▶ **Collected data entries**
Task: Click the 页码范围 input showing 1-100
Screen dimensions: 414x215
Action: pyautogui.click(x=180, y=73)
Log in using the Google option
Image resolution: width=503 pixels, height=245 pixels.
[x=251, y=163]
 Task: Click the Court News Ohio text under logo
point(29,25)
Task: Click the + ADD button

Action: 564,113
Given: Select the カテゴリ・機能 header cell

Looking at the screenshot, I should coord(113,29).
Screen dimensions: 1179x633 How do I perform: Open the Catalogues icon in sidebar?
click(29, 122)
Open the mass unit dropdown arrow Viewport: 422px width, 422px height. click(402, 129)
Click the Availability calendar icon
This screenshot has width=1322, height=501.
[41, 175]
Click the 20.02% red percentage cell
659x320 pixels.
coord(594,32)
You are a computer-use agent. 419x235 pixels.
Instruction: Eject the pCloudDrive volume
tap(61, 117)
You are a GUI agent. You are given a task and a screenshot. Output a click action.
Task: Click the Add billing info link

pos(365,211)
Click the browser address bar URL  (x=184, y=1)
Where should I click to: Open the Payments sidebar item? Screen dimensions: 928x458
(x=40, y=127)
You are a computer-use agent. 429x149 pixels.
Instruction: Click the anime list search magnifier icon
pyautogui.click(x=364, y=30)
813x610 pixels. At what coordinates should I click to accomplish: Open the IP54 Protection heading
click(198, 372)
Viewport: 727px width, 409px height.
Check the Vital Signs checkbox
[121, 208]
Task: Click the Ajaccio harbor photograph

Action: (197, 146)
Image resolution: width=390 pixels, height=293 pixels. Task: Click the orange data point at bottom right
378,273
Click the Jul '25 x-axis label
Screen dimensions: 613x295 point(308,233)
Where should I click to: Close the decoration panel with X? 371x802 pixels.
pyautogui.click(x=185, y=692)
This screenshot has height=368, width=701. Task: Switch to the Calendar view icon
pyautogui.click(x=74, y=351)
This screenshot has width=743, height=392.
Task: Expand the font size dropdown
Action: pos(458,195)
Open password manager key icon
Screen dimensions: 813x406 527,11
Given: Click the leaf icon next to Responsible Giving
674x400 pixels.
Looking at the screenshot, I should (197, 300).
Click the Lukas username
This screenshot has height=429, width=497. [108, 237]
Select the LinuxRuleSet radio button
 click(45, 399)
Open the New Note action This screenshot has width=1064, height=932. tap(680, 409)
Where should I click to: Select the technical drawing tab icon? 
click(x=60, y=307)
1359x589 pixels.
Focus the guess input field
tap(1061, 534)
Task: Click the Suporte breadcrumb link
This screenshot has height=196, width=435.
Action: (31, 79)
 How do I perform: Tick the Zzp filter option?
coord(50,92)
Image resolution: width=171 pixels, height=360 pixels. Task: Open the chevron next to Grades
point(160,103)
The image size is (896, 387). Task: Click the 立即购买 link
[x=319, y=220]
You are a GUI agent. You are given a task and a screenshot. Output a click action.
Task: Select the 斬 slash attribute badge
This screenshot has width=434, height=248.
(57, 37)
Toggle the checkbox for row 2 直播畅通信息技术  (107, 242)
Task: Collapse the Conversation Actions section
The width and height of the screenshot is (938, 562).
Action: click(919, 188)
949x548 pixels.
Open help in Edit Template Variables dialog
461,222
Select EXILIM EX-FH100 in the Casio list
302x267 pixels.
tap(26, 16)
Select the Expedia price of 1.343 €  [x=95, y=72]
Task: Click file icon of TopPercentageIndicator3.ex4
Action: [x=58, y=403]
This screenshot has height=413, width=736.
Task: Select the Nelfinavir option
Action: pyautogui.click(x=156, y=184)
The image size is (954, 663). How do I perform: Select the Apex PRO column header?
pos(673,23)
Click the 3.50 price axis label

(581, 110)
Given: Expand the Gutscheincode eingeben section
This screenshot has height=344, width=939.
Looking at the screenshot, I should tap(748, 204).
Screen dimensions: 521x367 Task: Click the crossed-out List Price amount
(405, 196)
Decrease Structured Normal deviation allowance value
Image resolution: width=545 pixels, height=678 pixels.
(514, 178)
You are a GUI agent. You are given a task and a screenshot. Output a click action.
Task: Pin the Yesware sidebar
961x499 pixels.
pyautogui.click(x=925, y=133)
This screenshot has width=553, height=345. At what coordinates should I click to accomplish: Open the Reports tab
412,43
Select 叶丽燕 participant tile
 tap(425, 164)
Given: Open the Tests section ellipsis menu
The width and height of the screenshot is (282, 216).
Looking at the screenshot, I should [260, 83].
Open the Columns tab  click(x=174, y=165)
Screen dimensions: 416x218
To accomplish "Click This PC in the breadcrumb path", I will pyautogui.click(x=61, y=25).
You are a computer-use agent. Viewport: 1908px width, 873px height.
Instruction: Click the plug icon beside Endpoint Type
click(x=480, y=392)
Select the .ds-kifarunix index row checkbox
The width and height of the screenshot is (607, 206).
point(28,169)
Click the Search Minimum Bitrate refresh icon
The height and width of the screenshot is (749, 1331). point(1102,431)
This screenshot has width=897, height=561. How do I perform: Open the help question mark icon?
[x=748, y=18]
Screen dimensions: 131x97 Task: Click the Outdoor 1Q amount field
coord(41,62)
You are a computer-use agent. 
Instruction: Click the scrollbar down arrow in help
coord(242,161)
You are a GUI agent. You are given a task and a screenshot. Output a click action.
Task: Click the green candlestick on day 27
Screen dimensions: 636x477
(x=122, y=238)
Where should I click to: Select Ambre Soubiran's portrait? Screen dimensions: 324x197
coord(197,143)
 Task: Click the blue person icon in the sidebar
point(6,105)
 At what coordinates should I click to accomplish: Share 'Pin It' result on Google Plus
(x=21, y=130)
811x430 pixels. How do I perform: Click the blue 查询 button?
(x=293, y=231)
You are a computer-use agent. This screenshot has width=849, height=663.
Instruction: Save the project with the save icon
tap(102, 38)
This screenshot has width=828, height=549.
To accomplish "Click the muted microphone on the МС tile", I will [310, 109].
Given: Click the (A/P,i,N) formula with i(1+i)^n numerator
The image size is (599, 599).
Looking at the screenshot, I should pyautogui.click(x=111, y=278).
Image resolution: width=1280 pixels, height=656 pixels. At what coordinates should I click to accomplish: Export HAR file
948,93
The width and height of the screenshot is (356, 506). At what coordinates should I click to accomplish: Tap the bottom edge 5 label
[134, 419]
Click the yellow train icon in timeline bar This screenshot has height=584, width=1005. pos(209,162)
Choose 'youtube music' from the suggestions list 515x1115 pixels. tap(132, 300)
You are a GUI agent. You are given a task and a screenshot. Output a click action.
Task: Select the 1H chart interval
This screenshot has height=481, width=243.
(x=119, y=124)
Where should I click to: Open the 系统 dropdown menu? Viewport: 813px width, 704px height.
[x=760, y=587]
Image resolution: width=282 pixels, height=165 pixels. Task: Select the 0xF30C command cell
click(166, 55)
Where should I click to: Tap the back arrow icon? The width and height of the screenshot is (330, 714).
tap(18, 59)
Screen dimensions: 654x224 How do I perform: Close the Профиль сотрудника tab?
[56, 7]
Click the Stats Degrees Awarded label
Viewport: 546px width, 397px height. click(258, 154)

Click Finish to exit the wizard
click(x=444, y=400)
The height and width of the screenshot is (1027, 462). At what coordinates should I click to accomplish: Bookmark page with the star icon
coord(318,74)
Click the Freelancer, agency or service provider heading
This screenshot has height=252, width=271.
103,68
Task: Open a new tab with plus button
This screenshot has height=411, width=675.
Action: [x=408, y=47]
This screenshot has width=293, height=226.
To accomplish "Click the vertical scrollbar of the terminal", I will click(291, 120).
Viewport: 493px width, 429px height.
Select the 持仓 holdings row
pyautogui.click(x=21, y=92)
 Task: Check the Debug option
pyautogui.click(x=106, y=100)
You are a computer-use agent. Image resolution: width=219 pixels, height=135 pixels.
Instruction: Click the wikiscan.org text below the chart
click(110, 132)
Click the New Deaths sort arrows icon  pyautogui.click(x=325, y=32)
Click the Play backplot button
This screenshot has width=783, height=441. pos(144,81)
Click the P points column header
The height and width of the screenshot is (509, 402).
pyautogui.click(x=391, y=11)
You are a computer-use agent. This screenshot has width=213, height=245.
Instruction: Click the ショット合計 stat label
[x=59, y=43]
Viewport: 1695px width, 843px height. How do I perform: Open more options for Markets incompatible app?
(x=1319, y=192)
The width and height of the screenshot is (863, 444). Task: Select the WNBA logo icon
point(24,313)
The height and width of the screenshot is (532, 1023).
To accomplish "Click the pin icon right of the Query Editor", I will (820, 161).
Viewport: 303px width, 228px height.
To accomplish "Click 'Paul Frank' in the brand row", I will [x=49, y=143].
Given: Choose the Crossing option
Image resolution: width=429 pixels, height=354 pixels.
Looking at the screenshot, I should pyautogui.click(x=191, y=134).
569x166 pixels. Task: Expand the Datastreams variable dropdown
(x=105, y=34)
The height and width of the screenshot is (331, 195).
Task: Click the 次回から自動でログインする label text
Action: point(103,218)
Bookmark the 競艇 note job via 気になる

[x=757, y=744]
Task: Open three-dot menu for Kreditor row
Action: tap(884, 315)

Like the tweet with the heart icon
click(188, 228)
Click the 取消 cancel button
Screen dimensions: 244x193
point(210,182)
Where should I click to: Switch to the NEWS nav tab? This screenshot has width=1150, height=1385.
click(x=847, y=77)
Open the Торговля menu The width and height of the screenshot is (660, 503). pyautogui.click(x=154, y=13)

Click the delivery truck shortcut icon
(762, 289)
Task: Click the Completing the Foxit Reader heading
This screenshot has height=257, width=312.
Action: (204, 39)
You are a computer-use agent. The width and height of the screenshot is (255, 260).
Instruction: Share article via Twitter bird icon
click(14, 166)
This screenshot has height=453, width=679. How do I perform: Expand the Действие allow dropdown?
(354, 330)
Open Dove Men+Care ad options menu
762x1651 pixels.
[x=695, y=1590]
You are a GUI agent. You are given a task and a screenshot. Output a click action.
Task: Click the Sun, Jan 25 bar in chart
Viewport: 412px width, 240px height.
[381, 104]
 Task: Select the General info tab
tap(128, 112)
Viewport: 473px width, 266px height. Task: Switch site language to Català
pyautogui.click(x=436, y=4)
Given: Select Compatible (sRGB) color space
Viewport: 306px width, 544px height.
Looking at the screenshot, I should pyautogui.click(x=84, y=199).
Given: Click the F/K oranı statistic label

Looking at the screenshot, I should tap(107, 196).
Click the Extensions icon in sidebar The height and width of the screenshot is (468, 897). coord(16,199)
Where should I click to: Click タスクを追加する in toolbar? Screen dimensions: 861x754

▶ **DIRECTIONS FOR THIS TASK**
In the data above, which lines lie between the line with "This screenshot has width=293, height=226." and the line with "Given: Choose the Crossing option", inclusive? Print those lines exactly and nothing else.

▶ **TASK OUTPUT**
This screenshot has width=293, height=226.
To accomplish "Click the vertical scrollbar of the terminal", I will click(291, 120).
Viewport: 493px width, 429px height.
Select the 持仓 holdings row
pyautogui.click(x=21, y=92)
 Task: Check the Debug option
pyautogui.click(x=106, y=100)
You are a computer-use agent. Image resolution: width=219 pixels, height=135 pixels.
Instruction: Click the wikiscan.org text below the chart
click(110, 132)
Click the New Deaths sort arrows icon  pyautogui.click(x=325, y=32)
Click the Play backplot button
This screenshot has width=783, height=441. pos(144,81)
Click the P points column header
The height and width of the screenshot is (509, 402).
pyautogui.click(x=391, y=11)
You are a computer-use agent. This screenshot has width=213, height=245.
Instruction: Click the ショット合計 stat label
[x=59, y=43]
Viewport: 1695px width, 843px height. How do I perform: Open more options for Markets incompatible app?
(x=1319, y=192)
The width and height of the screenshot is (863, 444). Task: Select the WNBA logo icon
point(24,313)
The height and width of the screenshot is (532, 1023).
To accomplish "Click the pin icon right of the Query Editor", I will (820, 161).
Viewport: 303px width, 228px height.
To accomplish "Click 'Paul Frank' in the brand row", I will [x=49, y=143].
Given: Choose the Crossing option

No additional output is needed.